> [TEXT SHOWN]:
==========
The Ethiopian embassy was closed for a week, an important meeting in Kassala apparently, but once it re-opened you cam submit your application in the morning and receive it at 3pm the same day. The cashier did offer to try to fast-track our application but it was so busy after the closure, maybe 200 people there, that it was not possible. There are several women in neighbouring streets selling tea and coffee, the highlight for us through Sudan has been jebbana (the coffee spiced with ginger, cardamom and sometimes cinnamon), they normally cost 0.5SD in the villages, 1SD in khartoum.

We did not visit any of the ancient sites as we had just come through Turkey, Syria, Lebanon, Jordan and Egypt so we were more excited about the villages and life here. I would imagine they are quite hard to visit without your own transport but I have no evidence to back this theory up.

From Khartoum we took a bus to Gedaref, which cost 26SD (36SD for A/C we were on an AC coach but got downgrdaed and issued with a partial refund). If you get to Mira Bary (the main Khartoum long distance coach station) early you can get a bus all the way to the border at Gallabat. We arrived in Gedaref after midnight and were taken to a cheap, but dirty, lokanda, for 15SD for the room. Any rickshaw driver will know where to take you.
==========
> [WHAT YOU WILL DO]:
1) For each statement about the travel account, answer yes or no and quote the words from the account that settle it. (a) The bus from Khartoum to Gedaref cost 26SD. (b) The travelers visited several of the ancient sites. (c) The cashier managed to fast-track their Ethiopian visa application.
2) Quote the part of the rows that opens with the line containing "Given: Click device" and closes with the line containing "I will point(678,256).", both lines included.
The travel account and the rows have nothing to do with each other.

> [Interface element rows]:
==========
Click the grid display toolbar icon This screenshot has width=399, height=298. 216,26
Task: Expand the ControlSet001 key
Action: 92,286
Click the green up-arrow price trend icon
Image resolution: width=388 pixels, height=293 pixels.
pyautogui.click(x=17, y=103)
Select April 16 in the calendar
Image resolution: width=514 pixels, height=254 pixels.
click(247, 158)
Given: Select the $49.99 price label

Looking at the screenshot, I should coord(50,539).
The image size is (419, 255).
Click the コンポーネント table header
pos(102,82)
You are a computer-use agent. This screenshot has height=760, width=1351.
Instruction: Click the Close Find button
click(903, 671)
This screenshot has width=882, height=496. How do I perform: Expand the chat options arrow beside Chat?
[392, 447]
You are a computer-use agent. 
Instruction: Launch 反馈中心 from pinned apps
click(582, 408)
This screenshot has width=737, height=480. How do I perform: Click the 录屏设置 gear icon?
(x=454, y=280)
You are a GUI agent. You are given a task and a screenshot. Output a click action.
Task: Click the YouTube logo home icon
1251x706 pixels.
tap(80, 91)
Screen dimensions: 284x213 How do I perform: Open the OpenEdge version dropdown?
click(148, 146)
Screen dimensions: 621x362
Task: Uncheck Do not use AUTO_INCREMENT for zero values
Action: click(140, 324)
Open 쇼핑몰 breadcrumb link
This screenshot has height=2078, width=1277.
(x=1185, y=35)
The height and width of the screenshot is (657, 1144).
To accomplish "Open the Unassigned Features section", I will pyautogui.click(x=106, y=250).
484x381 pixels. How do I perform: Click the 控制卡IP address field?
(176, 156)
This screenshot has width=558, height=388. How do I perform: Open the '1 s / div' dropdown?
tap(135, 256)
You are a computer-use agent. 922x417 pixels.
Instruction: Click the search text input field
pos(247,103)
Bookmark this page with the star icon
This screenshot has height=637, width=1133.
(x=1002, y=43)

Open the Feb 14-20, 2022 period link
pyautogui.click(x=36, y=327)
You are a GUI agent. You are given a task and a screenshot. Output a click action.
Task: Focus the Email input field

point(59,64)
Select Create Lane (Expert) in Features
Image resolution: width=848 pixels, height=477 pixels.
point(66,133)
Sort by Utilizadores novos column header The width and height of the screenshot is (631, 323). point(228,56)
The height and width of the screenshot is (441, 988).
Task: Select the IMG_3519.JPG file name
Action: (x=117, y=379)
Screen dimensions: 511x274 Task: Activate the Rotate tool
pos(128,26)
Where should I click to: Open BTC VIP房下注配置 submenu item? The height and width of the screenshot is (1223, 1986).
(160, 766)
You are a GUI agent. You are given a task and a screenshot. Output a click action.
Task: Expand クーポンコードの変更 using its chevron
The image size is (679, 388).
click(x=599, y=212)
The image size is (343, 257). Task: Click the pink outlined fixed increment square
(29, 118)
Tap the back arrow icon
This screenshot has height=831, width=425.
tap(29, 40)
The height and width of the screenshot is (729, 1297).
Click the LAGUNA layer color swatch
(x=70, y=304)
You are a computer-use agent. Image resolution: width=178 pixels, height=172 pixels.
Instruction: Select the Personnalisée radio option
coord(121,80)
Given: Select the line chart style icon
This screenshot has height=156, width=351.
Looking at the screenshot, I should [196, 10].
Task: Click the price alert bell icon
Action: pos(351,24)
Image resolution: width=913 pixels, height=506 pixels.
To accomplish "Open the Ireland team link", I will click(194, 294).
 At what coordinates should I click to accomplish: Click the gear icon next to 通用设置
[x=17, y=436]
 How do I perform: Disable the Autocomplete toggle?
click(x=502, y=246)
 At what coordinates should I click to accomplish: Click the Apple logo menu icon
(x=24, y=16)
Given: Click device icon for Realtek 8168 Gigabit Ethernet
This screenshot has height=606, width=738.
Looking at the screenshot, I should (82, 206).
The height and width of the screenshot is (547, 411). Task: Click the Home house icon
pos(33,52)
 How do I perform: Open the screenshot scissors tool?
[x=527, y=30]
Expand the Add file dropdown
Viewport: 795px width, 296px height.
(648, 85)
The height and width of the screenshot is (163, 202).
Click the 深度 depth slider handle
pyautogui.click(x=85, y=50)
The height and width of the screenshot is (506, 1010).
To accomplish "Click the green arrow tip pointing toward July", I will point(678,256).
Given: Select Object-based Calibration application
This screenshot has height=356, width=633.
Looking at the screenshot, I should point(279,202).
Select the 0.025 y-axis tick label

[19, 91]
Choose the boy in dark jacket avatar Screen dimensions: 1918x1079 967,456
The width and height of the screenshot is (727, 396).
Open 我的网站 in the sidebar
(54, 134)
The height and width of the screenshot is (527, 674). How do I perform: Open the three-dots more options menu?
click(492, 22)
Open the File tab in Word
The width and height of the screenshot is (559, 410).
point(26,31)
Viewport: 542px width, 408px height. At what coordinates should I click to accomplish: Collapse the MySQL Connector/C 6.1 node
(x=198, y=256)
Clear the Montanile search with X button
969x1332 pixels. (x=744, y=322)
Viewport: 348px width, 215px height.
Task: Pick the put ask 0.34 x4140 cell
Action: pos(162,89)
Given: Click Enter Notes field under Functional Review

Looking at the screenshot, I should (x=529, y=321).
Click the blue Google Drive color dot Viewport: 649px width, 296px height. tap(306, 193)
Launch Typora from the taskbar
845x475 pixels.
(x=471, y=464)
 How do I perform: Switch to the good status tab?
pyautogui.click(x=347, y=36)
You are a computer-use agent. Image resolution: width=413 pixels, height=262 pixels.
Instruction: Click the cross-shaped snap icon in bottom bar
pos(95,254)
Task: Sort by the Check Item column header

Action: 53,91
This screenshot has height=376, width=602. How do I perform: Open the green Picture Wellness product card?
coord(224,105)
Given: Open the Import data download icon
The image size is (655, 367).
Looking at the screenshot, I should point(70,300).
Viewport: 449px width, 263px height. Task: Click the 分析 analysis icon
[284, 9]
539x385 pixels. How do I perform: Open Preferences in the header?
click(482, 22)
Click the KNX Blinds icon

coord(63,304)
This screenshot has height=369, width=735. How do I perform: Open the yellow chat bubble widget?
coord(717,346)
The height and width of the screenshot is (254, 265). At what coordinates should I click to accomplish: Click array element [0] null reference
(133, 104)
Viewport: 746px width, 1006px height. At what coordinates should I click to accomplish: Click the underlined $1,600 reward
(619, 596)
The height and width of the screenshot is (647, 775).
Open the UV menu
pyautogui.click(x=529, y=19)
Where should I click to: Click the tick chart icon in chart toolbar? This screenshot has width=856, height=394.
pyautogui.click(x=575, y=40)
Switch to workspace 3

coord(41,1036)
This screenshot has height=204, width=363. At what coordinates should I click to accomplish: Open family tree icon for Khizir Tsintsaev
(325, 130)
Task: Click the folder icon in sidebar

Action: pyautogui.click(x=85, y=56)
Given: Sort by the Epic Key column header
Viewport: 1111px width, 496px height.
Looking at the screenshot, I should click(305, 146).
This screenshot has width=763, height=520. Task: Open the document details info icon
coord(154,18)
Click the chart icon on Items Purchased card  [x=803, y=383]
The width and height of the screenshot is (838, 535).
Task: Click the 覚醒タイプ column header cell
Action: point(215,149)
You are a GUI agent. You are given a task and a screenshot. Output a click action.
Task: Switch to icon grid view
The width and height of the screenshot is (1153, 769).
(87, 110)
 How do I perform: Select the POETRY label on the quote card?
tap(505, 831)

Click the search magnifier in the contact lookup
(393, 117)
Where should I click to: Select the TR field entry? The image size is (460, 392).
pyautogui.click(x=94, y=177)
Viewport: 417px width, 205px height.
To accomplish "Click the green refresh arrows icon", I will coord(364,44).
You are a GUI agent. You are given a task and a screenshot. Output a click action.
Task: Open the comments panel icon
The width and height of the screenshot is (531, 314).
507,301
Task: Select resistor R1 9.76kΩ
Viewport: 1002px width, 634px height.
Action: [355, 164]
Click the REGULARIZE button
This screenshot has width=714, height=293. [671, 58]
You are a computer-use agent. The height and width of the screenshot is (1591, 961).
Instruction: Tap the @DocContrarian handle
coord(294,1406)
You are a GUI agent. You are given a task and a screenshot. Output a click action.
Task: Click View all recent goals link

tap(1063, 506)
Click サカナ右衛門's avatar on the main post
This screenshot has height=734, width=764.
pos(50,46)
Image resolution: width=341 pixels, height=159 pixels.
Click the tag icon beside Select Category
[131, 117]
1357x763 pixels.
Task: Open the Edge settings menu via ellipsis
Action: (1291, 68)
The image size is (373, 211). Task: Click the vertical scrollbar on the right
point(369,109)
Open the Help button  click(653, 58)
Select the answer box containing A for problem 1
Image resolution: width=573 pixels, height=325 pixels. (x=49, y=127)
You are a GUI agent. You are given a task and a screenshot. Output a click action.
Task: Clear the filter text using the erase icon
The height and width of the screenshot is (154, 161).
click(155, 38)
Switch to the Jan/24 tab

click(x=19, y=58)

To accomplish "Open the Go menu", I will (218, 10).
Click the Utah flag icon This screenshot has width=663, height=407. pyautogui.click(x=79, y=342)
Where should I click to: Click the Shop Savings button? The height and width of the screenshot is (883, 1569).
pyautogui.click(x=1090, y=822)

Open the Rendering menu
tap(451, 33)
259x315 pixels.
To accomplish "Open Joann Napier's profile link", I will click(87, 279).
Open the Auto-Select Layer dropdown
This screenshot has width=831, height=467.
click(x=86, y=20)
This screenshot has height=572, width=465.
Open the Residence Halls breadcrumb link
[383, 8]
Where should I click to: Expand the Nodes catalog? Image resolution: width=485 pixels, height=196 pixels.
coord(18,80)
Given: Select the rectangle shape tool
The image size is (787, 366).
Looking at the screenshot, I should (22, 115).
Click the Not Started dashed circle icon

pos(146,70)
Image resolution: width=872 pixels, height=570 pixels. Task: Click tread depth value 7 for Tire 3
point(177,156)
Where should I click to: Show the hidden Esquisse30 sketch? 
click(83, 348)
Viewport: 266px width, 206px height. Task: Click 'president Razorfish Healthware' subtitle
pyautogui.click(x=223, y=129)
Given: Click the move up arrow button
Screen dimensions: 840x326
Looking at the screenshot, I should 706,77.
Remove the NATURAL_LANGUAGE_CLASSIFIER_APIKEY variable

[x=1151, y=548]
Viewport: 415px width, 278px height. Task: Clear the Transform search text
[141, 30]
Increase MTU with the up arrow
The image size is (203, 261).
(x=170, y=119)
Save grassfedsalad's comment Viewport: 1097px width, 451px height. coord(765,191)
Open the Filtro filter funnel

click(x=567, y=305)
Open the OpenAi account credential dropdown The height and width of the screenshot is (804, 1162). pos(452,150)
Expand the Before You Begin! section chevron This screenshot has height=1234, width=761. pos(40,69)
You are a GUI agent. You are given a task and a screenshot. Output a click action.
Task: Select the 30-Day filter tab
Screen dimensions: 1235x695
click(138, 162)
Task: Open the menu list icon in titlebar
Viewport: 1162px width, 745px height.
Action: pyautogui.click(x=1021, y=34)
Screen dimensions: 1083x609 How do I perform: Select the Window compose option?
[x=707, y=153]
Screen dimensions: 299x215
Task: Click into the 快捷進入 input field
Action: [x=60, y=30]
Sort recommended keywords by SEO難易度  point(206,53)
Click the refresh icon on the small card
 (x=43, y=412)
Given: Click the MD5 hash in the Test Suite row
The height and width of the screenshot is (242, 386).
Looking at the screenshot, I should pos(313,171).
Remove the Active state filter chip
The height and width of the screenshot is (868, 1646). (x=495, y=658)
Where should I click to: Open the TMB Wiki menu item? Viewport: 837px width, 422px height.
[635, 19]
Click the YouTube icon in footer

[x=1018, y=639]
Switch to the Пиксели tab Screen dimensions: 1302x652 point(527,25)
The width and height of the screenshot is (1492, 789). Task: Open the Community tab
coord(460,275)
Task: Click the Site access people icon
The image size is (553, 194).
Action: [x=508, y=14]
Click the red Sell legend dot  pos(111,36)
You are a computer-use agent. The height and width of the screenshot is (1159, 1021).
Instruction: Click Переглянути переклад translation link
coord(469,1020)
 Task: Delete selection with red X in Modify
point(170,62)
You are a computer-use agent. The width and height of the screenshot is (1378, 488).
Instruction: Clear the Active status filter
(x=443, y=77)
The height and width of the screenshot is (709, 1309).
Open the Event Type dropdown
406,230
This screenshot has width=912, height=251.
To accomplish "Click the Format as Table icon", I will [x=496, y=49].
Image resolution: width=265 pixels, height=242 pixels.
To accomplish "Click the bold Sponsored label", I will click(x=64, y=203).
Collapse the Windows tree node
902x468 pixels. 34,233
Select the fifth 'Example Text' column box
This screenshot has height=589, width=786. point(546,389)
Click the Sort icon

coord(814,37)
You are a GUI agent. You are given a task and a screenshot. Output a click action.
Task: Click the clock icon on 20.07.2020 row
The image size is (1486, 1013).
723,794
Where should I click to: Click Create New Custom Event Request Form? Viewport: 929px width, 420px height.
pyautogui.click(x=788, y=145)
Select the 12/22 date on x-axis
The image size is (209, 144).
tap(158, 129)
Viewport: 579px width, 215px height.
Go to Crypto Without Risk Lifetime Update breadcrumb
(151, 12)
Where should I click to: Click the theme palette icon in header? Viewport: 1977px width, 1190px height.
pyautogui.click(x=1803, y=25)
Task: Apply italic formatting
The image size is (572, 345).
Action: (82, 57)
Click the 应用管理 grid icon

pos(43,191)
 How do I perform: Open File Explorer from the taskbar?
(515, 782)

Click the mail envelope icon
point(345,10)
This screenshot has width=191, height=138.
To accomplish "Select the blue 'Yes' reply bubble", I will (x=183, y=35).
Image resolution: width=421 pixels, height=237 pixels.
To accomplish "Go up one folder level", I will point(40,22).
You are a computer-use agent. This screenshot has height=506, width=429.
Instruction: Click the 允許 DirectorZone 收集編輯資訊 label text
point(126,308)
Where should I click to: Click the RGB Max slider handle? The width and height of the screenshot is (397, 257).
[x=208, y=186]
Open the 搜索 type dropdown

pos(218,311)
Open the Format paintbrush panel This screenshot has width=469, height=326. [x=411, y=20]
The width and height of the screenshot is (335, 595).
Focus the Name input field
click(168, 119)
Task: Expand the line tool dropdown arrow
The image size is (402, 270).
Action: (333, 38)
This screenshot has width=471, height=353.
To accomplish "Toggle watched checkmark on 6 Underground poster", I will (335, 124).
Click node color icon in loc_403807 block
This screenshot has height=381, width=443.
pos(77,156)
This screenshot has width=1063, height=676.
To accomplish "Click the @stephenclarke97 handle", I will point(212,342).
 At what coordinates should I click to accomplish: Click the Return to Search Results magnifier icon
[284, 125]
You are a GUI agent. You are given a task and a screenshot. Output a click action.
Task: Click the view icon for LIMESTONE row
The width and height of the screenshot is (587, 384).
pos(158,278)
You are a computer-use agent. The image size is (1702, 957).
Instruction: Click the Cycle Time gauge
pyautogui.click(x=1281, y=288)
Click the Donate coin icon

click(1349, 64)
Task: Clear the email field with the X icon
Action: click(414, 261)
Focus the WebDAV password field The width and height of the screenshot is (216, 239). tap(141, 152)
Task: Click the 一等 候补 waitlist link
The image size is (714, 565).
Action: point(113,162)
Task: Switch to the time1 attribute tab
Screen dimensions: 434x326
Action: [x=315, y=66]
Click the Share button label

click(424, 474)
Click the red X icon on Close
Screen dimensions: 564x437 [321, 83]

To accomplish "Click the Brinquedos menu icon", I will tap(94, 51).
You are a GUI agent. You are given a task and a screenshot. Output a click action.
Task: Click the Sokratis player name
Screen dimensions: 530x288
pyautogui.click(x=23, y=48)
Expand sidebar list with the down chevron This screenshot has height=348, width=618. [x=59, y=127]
==========
> [RESPONSES]:
1)
(a) Yes: "From Khartoum we took a bus to Gedaref, which cost 26SD"
(b) No: "We did not visit any of the ancient sites"
(c) No: "it was so busy after the closure, maybe 200 people there, that it was not possible"

2)
Given: Click device icon for Realtek 8168 Gigabit Ethernet
This screenshot has height=606, width=738.
Looking at the screenshot, I should (82, 206).
The height and width of the screenshot is (547, 411). Task: Click the Home house icon
pos(33,52)
 How do I perform: Open the screenshot scissors tool?
[x=527, y=30]
Expand the Add file dropdown
Viewport: 795px width, 296px height.
(648, 85)
The height and width of the screenshot is (163, 202).
Click the 深度 depth slider handle
pyautogui.click(x=85, y=50)
The height and width of the screenshot is (506, 1010).
To accomplish "Click the green arrow tip pointing toward July", I will point(678,256).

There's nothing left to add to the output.